Albert Camus (1913-1960) : « se taire avec les mots »

Albert Camus est connu pour son style d’écriture concis et simple, qui met l’accent sur la clarté et la simplicité. Dans ses romans, comme L’Étranger(1942) et La Peste, Camus utilise des phrases courtes et précises pour créer une atmosphère austère et minimaliste. Son style est souvent qualifié d’existentialiste, car il met en évidence les thèmes de l’absurdité de la vie et de l’aliénation de l’individu. Dans l’Étranger, on note un « style « neutre« , une « parole transparente » :

C’est bien ainsi que se réalise verbalement le « se taire avec les mots », dont a bien parlé Sartre, les personnages sont détourés, suréclairés, déréalisés par une écriture sans adjectifs descriptifs, sans verbes, au seul service de l’acte immédiat. 

Daniel Delas

Camus lui-même estime que « La véritable œuvre d’art est celle qui dit moins ».

Voici un extrait de L’Étranger pour en juger :

Le soir, Marie est venue me chercher et m’a demandé si je voulais me marier avec elle. J’ai dit que cela m’était égal et que nous pourrions le faire si elle le voulait. Elle a voulu savoir alors si je l’aimais. J’ai répondu comme je l’avais déjà fait une fois, que cela ne signifiait rien mais que sans doute je ne l’aimais pas. « Pourquoi m’épouser alors ? » a-t-elle dit. Je lui ai expliqué que cela n’avait aucune importance et que si elle le désirait, nous pouvions nous marier. D’ailleurs, c’était elle qui le demandait et moi je me contentais de dire oui. Elle a observé alors que le mariage était une chose grave. J’ai répondu : « Non. » Elle s’est tue un moment et elle m’a regardé en silence. Puis elle a parlé. Elle voulait simplement savoir si j’aurais accepté la même proposition venant d’une autre femme, à qui je serais attaché de la même façon. J’ai dit : « Naturellement. »

L’Étranger, Albert Camus

Brève bibliographie de Camus

  • Noces (1939), recueil
  • Le Mythe de Sisyphe (1942)
  • L’Étranger (1942)
  • La Peste (1947)
  • La Chute (1956)

Marguerite Duras (1914-1996) : le lexique avant la syntaxe

Marguerite Duras, quant à elle, est célèbre pour son style poétique et évocateur.

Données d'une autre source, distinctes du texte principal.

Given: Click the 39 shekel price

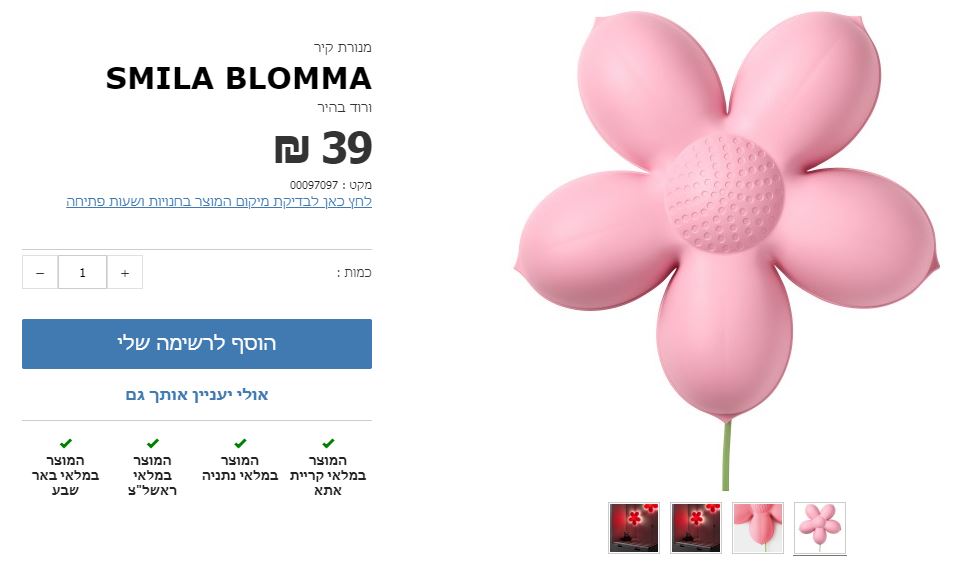Looking at the screenshot, I should (323, 149).
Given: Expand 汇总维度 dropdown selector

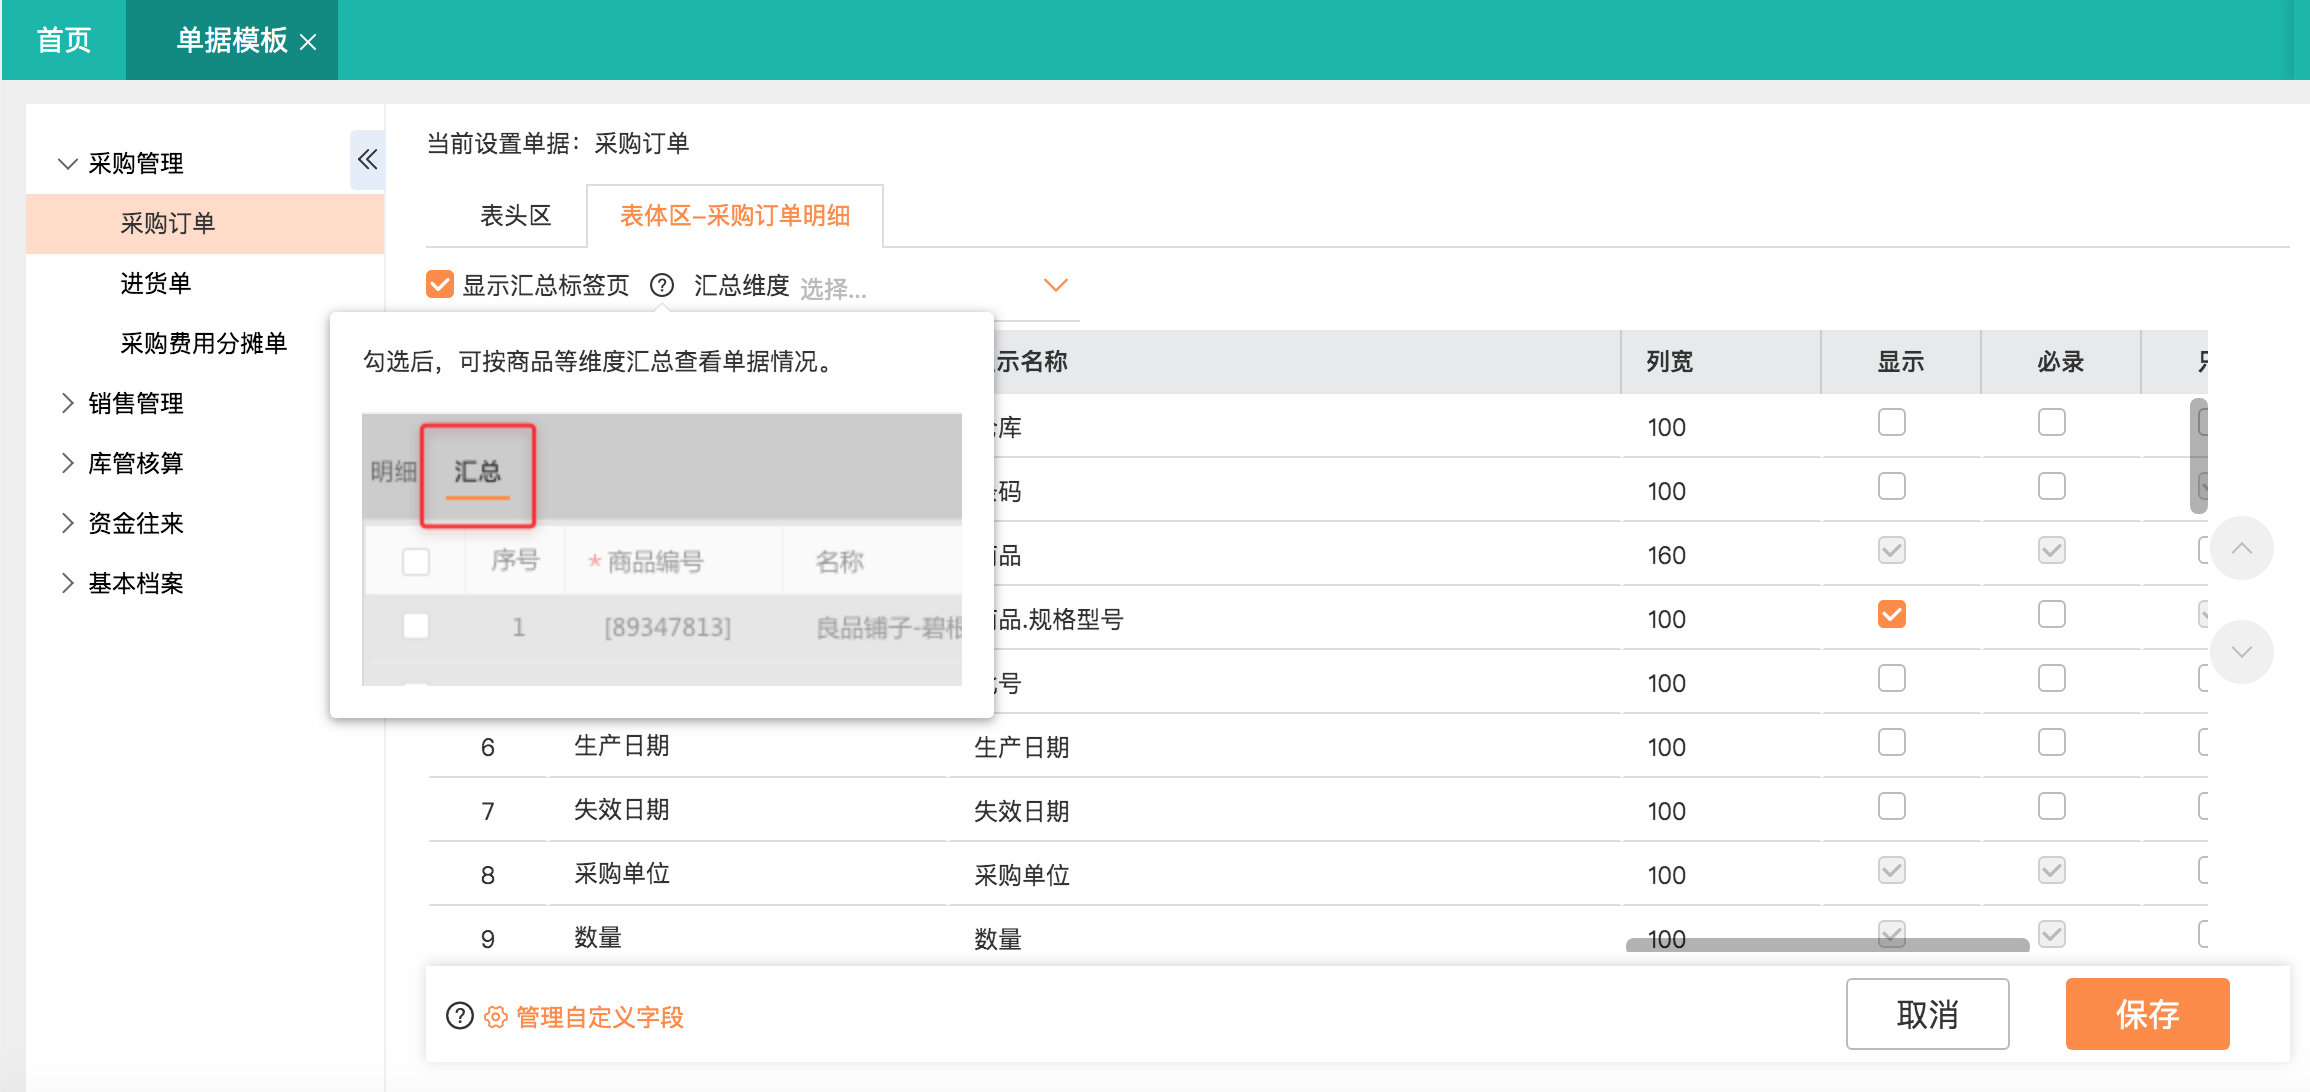Looking at the screenshot, I should pyautogui.click(x=1061, y=287).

Dans des œuvres telles que L’Amant et Moderato Cantabile, Duras utilise un langage lyrique et métaphorique pour explorer les thèmes de l’amour, de la famille, du couple.

Son style est souvent qualifié de « prose poétique« , car elle utilise des images poétiques pour décrire les personnages et les paysages.

Duras cherche des mots capables de dire au plus juste ce que ressentent les personnages ou le narrateur. Les mots priment sur la syntaxe dans le style durassien. La psychologie des personnages l’intéresse peu.

Voici un extrait de l’une de ses oeuvres les plus célèbres, L’Amant, plus précisément la scène de la rencontre, narrée dans un style cinématographique :

L’homme élégant est descendu de la limousine, il fume une cigarette anglaise. Il regarde la jeune fille au feutre d’homme et aux chaussures d’or. Il vient vers elle lentement. C’est visible, il est intimidé. Il ne sourit pas tout d’abord. Tout d’abord il lui offre une cigarette.

Sa main tremble. Il y a cette différence de race, il n’est pas blanc, il doit la surmonter, c’est pourquoi il tremble. Elle lui dit qu’elle ne fume pas, non merci. Elle ne dit rien d’autre, elle ne lui dit pas laissez-moi tranquille. Alors il a moins peur. Alors il lui dit qu’il croit rêver. Elle ne répond pas. Ce n’est pas la peine qu’elle réponde, que répondrait-elle. Elle attend. Alors il le lui demande : mais d’où venez-vous ? Elle lui dit qu’elle est la fille de l’institutrice de l’école de filles de Sadec. Il réfléchit et puis il dit qu’il a entendu parler de cette dame, sa mère, de son manque de chance avec cette concession qu’elle aurait achetée au Cambodge, c’est bien ça n’est-ce pas ? Oui c’est ça.

L’Amant, Marguerite DURAS

À partir de L’Amant, Duras expérimente ce qu’elle appelle l’écriture courante, la « littérature d’urgence »: écrire vite, dans l’urgence, pour ne pas oublier et pour saisir les mots au vol.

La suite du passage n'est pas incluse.